-- start of GIVEN RECORDS --
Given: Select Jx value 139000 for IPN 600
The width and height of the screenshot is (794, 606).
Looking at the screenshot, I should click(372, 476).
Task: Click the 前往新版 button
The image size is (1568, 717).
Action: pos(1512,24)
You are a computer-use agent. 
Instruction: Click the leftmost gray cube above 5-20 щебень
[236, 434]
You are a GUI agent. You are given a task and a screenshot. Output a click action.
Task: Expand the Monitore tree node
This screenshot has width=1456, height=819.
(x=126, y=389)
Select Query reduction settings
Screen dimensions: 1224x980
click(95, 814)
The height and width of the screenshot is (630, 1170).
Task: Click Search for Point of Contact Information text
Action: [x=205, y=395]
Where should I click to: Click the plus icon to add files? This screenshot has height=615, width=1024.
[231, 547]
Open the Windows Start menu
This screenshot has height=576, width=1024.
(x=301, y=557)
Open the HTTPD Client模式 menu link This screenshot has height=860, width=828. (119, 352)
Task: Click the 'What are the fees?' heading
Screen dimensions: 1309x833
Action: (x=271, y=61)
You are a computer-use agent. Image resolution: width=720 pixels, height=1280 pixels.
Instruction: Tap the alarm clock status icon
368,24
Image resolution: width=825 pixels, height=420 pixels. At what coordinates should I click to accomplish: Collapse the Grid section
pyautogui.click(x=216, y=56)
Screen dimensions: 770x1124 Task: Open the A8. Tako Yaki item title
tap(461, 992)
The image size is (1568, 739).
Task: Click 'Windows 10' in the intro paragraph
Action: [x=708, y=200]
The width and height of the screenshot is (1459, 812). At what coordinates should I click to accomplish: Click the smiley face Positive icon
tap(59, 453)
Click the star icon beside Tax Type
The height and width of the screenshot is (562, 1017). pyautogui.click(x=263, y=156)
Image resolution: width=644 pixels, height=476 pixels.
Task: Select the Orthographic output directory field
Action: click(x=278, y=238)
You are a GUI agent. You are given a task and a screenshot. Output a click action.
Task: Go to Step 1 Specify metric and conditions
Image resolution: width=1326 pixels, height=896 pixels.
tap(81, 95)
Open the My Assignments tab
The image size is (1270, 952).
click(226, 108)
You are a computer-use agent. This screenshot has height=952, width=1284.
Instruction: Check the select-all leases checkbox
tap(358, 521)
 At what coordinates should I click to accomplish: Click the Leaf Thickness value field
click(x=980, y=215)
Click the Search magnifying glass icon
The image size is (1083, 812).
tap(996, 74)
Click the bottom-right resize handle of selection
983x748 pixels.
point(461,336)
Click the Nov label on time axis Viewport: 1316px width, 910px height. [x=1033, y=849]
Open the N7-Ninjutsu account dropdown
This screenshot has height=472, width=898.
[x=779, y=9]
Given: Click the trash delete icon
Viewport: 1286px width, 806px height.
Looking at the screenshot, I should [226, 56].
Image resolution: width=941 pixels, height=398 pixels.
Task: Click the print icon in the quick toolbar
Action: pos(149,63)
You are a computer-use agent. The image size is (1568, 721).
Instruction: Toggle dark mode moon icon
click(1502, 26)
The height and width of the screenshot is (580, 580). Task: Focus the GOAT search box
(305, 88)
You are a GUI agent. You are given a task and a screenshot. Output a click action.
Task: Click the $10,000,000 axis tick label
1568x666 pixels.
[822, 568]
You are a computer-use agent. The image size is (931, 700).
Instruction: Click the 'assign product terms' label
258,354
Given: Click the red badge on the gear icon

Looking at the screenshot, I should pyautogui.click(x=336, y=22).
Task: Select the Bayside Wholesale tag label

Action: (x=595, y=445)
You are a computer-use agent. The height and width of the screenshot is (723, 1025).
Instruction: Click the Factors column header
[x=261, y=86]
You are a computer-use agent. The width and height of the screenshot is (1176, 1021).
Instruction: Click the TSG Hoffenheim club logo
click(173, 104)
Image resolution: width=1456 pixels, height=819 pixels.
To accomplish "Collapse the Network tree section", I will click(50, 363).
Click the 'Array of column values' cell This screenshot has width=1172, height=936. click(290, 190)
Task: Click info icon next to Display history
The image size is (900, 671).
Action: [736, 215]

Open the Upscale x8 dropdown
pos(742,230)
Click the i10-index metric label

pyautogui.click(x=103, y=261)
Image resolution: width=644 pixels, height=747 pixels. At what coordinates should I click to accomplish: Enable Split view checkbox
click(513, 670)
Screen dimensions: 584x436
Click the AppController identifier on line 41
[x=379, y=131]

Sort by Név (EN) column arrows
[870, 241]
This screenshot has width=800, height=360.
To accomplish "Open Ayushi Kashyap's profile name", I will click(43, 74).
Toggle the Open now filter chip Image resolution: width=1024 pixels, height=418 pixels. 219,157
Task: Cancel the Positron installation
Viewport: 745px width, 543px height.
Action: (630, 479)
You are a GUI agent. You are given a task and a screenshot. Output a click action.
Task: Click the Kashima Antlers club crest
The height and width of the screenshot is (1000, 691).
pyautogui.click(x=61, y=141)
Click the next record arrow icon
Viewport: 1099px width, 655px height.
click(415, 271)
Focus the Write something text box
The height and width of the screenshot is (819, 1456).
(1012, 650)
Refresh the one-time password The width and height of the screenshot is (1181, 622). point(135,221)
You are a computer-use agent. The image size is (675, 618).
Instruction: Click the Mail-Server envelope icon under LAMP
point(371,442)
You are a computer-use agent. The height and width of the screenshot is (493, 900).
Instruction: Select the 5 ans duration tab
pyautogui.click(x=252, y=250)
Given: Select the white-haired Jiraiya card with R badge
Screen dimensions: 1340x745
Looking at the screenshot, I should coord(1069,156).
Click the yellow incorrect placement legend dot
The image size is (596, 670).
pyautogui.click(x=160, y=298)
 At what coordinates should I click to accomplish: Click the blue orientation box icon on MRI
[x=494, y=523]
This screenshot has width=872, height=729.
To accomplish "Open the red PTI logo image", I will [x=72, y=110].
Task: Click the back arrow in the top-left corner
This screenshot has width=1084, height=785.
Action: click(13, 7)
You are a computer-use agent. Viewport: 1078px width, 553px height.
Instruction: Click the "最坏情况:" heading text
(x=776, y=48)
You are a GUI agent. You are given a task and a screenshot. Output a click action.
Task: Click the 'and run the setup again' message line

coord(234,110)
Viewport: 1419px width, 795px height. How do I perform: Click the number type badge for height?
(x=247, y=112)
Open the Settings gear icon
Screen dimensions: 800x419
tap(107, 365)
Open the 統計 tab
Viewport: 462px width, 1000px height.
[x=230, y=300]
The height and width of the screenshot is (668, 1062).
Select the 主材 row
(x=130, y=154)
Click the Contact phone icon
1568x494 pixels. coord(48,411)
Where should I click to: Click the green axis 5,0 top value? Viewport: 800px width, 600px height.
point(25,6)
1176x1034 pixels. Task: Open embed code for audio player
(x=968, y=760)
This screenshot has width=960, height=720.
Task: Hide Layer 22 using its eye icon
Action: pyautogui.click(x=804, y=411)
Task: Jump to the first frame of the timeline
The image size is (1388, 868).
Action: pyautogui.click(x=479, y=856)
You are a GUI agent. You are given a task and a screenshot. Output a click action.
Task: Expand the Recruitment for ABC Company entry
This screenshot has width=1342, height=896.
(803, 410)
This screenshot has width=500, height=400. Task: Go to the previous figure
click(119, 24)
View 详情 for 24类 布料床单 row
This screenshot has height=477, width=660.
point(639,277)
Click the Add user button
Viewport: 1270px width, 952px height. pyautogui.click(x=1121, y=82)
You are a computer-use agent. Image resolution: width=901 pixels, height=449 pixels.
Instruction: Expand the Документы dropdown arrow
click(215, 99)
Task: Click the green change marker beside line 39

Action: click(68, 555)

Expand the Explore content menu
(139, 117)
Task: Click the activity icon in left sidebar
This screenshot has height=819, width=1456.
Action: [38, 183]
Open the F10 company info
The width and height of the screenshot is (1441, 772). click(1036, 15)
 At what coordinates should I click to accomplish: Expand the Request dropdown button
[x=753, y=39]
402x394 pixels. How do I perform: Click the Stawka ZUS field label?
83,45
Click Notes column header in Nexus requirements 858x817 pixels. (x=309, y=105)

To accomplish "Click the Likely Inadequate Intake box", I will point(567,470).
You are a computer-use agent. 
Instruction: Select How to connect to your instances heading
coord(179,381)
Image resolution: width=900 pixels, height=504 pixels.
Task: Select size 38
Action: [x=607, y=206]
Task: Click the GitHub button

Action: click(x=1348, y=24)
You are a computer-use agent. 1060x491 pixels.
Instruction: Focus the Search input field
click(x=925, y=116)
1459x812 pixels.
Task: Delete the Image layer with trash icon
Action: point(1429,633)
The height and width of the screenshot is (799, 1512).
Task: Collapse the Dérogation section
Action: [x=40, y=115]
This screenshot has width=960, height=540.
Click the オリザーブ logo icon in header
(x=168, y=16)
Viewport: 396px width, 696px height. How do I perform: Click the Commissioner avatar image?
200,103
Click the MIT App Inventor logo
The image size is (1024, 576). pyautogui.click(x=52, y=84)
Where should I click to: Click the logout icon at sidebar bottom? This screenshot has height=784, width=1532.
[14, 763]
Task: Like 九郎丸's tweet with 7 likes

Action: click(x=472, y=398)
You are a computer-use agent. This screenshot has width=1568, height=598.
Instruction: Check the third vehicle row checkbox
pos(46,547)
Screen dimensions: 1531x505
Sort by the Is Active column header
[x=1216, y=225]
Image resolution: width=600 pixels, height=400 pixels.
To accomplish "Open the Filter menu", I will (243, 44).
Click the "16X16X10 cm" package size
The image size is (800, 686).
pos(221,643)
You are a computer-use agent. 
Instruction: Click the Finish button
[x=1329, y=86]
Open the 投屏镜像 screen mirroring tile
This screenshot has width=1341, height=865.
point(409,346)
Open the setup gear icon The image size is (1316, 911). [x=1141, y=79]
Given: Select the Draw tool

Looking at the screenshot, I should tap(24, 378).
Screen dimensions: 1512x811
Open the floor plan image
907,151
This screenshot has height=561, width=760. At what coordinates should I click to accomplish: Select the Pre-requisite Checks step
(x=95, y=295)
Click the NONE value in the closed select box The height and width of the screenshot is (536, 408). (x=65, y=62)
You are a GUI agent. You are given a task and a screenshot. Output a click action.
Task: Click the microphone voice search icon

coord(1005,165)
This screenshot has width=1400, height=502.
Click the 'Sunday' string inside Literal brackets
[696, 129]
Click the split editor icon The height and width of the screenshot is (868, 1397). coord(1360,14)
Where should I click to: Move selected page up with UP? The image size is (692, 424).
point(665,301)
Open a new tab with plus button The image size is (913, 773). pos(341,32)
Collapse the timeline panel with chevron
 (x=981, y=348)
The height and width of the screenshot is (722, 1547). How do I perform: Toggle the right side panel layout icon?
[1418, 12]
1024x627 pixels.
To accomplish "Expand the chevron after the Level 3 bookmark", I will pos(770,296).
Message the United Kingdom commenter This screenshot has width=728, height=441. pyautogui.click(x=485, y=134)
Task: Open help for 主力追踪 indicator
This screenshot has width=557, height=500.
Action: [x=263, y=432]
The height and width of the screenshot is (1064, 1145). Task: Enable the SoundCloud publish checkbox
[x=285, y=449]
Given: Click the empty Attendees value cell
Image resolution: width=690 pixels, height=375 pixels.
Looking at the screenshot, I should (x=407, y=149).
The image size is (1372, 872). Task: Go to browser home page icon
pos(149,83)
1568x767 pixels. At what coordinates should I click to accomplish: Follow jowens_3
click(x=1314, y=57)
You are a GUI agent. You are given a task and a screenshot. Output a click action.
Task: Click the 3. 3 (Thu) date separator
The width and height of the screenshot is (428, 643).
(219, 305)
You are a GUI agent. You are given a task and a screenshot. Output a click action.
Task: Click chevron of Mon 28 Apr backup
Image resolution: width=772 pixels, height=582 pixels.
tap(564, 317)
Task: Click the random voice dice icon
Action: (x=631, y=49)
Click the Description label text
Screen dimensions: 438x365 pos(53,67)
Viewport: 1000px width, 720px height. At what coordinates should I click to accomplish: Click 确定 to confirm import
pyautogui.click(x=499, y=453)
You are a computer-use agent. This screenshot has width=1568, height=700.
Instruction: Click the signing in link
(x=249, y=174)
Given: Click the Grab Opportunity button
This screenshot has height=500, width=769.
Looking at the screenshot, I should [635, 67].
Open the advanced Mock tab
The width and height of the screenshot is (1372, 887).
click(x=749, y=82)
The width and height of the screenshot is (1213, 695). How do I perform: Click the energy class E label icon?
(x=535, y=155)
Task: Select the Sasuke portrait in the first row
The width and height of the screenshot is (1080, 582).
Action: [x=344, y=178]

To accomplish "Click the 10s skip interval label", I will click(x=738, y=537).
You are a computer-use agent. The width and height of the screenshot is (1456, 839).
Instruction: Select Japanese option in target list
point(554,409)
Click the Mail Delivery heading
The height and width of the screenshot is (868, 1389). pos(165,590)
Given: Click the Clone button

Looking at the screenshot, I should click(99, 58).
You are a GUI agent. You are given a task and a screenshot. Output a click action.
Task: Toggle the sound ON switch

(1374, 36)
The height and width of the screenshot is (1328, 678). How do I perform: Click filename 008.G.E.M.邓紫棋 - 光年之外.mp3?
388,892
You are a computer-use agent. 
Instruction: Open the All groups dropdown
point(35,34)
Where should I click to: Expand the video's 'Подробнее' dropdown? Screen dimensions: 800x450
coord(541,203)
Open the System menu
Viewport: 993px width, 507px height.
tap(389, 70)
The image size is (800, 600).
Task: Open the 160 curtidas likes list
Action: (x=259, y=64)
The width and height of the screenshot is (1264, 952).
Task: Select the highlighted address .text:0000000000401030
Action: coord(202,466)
-- end of GIVEN RECORDS --
[WHAT THE EXERCISE ASKS] Copy out the lines starting at the line that contains "Click the Mail Delivery heading" and ending at the line that contains "point(35,34)", keeping every character as it appears.

[SOLUTION BELOW]
Click the Mail Delivery heading
The height and width of the screenshot is (868, 1389). pos(165,590)
Given: Click the Clone button

Looking at the screenshot, I should click(99, 58).
You are a GUI agent. You are given a task and a screenshot. Output a click action.
Task: Toggle the sound ON switch

(1374, 36)
The height and width of the screenshot is (1328, 678). How do I perform: Click filename 008.G.E.M.邓紫棋 - 光年之外.mp3?
388,892
You are a computer-use agent. 
Instruction: Open the All groups dropdown
point(35,34)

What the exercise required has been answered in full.